4. Transplantation (Video 1)
   1. Set the transplantation needle into the needle holder of manipulator.
   2. Anaesthetize the host zebrafish with tricaine and place it on the agarose stage (Figure 4 and Figure 5).
      
      
      
      Figure 4. Zebrafish fin and the transplantation needle
      
      
      Figure 5. Microscope and manipulator set up
      
      
   3. Make an opening on the surface of wound epidermis using the transplantation needle. Push the needle onto the regenerate surface and tap the head of manipulator knob to break the epidermis.
   4. Transfer a piece of donor mesenchymal tissue including the blastema to site of the epidermal opening using a P20 micropipette.
   5. Push the donor mesenchymal tissue with the transplantation needle to insert into the host regenerate. Hook the donor mesenchymal tissue with harpoon of the needle and force to insert into the host regenerate. Because proximal side of the donor mesenchyme is rigid, it is easier to hook the proximal side. Note that it is difficult to push the tissue with thinner needles. Transplantation can be performed for several fin rays at a time, but either of dorsal or ventral side of the fin should be blank as a regeneration control.
   6. Put the operated fish back to aquarium (Figure 6). 
      Notes:
   1. Only regenerating fins are amenable to transplantation. Removing the epidermis from the regenerate is easily done with 1.5-2.5 dpa regenerating fin. The host tissue should also be 1.5-2.5 dpa. Only the thick region in the regenerating fin can be used as a host tissue. The transplanted cells in the blastema proliferate to produce lots of progeny cells within fin ray, and this is a hallmark that the transplanted cells incorporated as a part of fin mesenchyme.
   2. Though we have not traced the transplanted cells beyond 14 dpa, in some cases we observed a significant decrease of donor cells, which could be due to the transplant rejection by host immune system.
      
      
      Figure 6. A representative example of blastema transplantation.

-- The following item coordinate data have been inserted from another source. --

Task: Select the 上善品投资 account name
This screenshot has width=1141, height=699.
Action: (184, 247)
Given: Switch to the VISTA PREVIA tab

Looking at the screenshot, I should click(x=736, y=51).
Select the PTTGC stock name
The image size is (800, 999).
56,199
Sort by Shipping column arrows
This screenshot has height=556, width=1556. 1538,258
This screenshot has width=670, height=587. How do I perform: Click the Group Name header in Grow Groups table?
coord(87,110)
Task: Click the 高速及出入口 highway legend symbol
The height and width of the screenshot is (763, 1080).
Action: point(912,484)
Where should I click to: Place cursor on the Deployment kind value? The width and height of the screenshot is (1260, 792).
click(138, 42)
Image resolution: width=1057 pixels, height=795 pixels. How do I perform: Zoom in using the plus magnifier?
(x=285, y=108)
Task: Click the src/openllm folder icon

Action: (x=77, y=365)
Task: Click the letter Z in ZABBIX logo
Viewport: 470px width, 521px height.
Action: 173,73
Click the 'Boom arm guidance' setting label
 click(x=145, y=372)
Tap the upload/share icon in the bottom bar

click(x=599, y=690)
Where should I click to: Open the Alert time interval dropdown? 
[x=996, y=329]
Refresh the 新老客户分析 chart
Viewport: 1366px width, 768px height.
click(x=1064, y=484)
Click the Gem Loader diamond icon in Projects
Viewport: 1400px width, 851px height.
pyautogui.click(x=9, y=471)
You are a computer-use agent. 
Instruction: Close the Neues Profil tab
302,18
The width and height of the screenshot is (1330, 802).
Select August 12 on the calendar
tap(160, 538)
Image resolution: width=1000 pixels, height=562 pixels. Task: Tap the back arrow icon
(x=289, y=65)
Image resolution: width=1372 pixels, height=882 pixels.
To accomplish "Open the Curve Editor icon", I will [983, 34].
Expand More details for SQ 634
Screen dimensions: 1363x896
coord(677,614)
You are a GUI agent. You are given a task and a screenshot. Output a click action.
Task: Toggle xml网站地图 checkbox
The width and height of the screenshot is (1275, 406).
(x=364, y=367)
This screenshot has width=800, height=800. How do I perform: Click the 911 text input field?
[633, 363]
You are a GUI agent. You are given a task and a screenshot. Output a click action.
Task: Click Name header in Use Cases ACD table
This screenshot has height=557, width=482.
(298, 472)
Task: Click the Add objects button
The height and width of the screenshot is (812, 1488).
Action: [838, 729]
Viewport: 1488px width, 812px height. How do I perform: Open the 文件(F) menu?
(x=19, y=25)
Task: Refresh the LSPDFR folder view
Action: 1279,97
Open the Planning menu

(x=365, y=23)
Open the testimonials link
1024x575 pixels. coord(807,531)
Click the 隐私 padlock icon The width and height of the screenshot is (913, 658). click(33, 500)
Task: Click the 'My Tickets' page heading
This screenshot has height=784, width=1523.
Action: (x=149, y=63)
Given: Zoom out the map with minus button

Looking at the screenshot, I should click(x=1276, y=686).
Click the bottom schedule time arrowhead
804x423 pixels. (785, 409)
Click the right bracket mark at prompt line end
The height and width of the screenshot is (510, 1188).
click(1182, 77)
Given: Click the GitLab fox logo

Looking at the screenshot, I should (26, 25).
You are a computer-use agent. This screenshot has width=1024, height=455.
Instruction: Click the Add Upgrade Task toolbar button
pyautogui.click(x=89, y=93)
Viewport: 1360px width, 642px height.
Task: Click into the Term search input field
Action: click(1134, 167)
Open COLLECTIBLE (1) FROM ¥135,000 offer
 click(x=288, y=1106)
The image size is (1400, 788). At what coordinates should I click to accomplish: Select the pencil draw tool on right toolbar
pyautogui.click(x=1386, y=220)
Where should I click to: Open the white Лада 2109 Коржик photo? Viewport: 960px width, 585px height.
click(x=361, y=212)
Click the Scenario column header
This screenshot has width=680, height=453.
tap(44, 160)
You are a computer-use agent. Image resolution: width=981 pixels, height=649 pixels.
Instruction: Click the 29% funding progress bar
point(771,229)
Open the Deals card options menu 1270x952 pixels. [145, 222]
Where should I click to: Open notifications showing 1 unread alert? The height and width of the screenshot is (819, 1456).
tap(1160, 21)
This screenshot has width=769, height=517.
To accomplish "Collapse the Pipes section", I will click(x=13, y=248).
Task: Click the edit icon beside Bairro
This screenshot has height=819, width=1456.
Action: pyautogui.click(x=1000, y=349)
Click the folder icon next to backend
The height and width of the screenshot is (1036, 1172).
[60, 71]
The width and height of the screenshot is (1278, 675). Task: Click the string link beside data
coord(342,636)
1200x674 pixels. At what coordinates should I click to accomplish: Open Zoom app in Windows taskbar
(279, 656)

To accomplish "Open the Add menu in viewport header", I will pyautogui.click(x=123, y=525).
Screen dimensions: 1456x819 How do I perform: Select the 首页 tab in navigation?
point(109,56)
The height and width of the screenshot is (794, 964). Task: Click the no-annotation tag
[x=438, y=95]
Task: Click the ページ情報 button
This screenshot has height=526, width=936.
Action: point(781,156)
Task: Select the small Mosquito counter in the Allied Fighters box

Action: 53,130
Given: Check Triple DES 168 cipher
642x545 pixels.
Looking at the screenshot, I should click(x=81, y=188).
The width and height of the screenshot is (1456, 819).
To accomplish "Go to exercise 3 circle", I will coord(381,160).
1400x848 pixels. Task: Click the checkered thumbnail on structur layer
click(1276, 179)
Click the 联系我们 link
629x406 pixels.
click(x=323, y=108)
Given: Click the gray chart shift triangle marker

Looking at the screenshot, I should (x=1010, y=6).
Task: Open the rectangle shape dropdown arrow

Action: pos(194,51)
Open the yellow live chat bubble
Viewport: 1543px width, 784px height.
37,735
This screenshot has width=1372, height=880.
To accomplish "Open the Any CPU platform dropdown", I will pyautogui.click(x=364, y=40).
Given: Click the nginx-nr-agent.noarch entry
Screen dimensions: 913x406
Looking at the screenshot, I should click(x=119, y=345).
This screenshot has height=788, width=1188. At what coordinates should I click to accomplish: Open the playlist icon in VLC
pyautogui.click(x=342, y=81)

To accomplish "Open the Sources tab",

The fin of the Tg(β-actin:dsred2) was amputated 2 days before transplantation, and the blastema tissue was transplanted into the blastema region of wild-type host. Operated fish were anaesthetized and placed on the agarose gel stage, and the pictures were taken under a fluorescence stereomicroscope. Arrowheads, amputation sites; dpt, days post transplantation. Scale bars = 200 μm.
      

Recipes

1. L-15 medium
1. Dissolve L-15 powder according to the manufacturer’s instruction
2. Sterilize through a 0.22-μm filter
   
2. 20x tricaine stock solution
1. Dissolve 2 g of tricaine in 489.5 ml of distilled water
2. Add 10.5 ml 1 M Tris-HCl (pH 9) to bring the pH to 7
3. Store the solution in aliquots at -30 °C
4. Dilute the tricaine stock to 20 times with fish water to make 1x tricaine solution, which is used for anesthesia
   

Acknowledgments

This protocol was adapted from our previous works (Yoshinari et al., 2012; Shibata et al., 2016). The works were supported by the Grant-in-Aid for Scientific Research from Japan Society for the Promotion of Science (JSPS).

References

1. Shibata, E., Yokota, Y., Horita, N., Kudo, A., Abe, G., Kawakami, K. and Kawakami, A. (2016). Fgf signalling controls diverse aspects of fin regeneration. Development 143(16): 2920-2929.
   
2. Yoshinari, N., Ando, K., Kudo, A., Kinoshita, M. and Kawakami, A. (2012). Colored medaka and zebrafish: transgenics with ubiquitous and strong transgene expression driven by the medaka beta-actin promoter. Dev Growth Differ 54(9): 818-828.